I was was so lost so I said what any nice human would say. Too nice of a human would say.
“I find that to be attracted to someone I have to get to know them better, I can’t just use looks as a basis” I said, cringing inside forever and till this day.
In other words, no I did not. He was completely NOT what I look for. But seemingly nice. Or so I thought.
He didn’t find this enough. “What if I asked you to kiss me?” he insisted.
Even uttering the words “lips” in between his sentences while pointing to his own.
“I don’t think so…” I said feeling even more awkward, wishing the English blokes next to us could save me from the disparity I was in.
He said this twice to which I clearly thought my opinion was stated.
After which, he then went to his phone and left me sitting there feeling awkward and with a quarter of cider to go.
The next 15 mins, we were just looking around and listening to the music. I wanted to jump into a hole, or better yet throw this douche in there. Then it happened.

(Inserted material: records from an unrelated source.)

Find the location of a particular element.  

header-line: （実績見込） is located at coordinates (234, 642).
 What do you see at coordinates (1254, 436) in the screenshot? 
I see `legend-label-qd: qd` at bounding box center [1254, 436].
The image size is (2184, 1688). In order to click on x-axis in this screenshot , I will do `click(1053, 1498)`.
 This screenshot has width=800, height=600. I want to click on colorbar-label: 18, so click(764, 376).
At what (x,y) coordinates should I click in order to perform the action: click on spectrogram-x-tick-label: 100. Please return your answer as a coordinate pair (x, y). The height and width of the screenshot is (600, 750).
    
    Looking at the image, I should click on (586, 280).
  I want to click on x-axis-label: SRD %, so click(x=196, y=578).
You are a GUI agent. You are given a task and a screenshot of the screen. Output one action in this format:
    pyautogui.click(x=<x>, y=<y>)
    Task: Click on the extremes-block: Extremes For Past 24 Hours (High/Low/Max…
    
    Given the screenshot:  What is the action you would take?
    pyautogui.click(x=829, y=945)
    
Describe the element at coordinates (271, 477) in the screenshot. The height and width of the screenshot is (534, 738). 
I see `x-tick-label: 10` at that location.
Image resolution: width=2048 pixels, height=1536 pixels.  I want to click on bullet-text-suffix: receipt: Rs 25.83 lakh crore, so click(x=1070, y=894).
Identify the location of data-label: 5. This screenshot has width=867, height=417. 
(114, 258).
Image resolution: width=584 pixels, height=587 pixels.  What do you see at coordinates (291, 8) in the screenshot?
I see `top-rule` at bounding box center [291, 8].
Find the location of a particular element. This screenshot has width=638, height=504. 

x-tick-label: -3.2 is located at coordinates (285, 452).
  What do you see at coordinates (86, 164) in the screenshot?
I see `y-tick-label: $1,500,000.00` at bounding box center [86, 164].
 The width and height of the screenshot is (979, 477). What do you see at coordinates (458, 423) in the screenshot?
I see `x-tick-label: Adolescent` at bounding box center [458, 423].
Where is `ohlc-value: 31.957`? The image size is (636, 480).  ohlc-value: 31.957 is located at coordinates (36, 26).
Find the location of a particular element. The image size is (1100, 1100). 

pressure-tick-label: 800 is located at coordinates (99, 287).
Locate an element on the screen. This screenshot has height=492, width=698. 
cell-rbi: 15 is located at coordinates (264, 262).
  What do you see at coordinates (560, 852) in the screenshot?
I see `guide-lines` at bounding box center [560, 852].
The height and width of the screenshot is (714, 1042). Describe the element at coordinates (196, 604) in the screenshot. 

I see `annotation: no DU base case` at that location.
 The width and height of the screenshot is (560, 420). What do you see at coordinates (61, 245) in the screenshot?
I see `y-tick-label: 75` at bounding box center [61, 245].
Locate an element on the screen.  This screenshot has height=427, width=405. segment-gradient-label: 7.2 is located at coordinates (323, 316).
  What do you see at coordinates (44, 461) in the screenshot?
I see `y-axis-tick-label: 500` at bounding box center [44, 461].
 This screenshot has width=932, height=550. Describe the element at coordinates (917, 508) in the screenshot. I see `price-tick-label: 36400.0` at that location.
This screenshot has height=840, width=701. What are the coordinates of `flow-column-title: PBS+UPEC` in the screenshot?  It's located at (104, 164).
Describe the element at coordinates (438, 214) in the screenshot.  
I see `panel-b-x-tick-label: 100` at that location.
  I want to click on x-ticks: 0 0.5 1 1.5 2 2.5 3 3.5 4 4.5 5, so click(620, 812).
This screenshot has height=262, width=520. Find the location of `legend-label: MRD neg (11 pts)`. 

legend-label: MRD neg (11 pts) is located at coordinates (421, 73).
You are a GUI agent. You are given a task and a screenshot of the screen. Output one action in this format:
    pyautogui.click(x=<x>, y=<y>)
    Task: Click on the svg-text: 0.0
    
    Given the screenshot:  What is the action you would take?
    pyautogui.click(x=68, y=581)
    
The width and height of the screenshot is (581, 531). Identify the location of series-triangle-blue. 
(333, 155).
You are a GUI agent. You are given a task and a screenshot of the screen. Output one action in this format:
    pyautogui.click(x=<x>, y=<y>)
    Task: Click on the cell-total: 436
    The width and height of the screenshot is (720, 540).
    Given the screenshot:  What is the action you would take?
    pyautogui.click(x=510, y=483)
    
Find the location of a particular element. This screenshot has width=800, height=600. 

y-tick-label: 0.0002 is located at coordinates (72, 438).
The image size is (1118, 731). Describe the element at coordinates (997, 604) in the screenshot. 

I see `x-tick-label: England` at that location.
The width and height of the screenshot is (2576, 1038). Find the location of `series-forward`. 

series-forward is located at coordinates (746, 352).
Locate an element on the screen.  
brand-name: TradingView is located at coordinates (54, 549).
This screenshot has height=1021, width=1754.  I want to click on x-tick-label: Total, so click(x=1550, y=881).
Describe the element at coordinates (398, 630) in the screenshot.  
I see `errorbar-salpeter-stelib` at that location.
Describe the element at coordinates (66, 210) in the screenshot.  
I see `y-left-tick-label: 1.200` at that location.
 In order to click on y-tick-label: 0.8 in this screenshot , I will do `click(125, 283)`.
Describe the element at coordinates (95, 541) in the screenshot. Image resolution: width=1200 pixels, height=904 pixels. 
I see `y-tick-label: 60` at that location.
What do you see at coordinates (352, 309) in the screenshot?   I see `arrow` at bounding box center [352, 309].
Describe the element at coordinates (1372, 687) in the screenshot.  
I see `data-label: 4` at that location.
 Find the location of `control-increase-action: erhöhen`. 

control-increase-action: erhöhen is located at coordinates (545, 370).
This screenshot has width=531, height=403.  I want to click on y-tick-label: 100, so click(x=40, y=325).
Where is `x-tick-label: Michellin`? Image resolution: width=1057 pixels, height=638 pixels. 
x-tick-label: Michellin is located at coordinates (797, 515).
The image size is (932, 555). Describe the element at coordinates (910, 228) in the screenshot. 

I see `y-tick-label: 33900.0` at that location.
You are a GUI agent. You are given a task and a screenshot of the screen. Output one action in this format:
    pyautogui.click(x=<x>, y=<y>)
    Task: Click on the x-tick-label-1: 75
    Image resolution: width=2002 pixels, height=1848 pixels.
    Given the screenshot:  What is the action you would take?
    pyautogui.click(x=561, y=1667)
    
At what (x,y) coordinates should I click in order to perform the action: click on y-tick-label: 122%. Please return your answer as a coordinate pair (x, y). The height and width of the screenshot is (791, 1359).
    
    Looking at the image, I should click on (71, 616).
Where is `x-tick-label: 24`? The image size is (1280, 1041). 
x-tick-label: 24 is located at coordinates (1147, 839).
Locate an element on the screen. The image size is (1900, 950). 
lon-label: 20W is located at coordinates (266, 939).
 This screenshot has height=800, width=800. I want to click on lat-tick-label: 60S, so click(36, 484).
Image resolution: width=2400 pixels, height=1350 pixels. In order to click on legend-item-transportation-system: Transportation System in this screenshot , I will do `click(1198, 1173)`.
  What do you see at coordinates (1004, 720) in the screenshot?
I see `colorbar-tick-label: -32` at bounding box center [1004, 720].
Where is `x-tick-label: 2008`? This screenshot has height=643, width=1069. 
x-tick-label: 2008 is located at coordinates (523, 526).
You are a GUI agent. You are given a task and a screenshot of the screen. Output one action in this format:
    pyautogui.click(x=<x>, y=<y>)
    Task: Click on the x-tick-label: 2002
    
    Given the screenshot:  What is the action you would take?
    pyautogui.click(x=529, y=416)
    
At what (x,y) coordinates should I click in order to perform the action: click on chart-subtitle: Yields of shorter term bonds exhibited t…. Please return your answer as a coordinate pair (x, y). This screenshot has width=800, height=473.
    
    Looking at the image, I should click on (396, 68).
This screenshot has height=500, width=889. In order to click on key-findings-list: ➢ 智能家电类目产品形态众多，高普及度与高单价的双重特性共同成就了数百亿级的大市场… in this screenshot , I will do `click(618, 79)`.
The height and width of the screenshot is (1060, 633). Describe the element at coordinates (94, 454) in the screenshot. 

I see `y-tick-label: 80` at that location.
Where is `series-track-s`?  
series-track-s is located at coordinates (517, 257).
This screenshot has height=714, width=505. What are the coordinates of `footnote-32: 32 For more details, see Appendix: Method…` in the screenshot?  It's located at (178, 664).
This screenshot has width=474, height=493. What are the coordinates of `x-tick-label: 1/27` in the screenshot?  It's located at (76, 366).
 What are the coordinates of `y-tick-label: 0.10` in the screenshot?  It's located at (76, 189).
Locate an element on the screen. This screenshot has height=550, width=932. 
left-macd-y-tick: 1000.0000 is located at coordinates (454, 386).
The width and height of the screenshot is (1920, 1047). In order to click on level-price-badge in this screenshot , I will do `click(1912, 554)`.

Straight away he said “Oh you’re ready to go?” to which I seized the opportunity and lept up before he could finish “…and I’ll walk you back to the hostel.”
Now, I had known he lived close to the hostel. We made our way to the front and he basically said “Okay bye”.
I then interrupted him and replied “so you’re going home?” and he said
“Nah, I’m going to meet up with my work mates, bye” and he walked off.
This guy moaned about his work mates half the night saying he’d rather be with me and then to leave and say he was to go back with them – because I rejected him?
Look I get it, it’s hard to put yourself out there. But if you’re an arsehole about it because you didn’t get your way, it says a lot more about you than to begin with.
It was funny now that I think about it. I thought ‘fuck him’.
I walked up to he hostel bar and required a shot of vodka. No one was around and then I noticed some guys heading down stairs to the pool table.
I swear that vodka got to me because by the time I headed down the spiral staircase, I felt quite typsy.
I found the first guy who looked nice and needed sympathy. Approached him and told him what happened.
After I finished the guy said, “Oh yeah him? I know him. He’s like that. Don’t worry.”
I felt myself fall into that hole back at the pub.
I had drunkenly bitched about the rejected guy to the nice guy who turned out to be his mate!
Let’s just say I got the hell out of there as fast as I could. I used the bathroom as an excuse and then went straight to bed.
Lesson learnt. Red flags are red flags for a reason.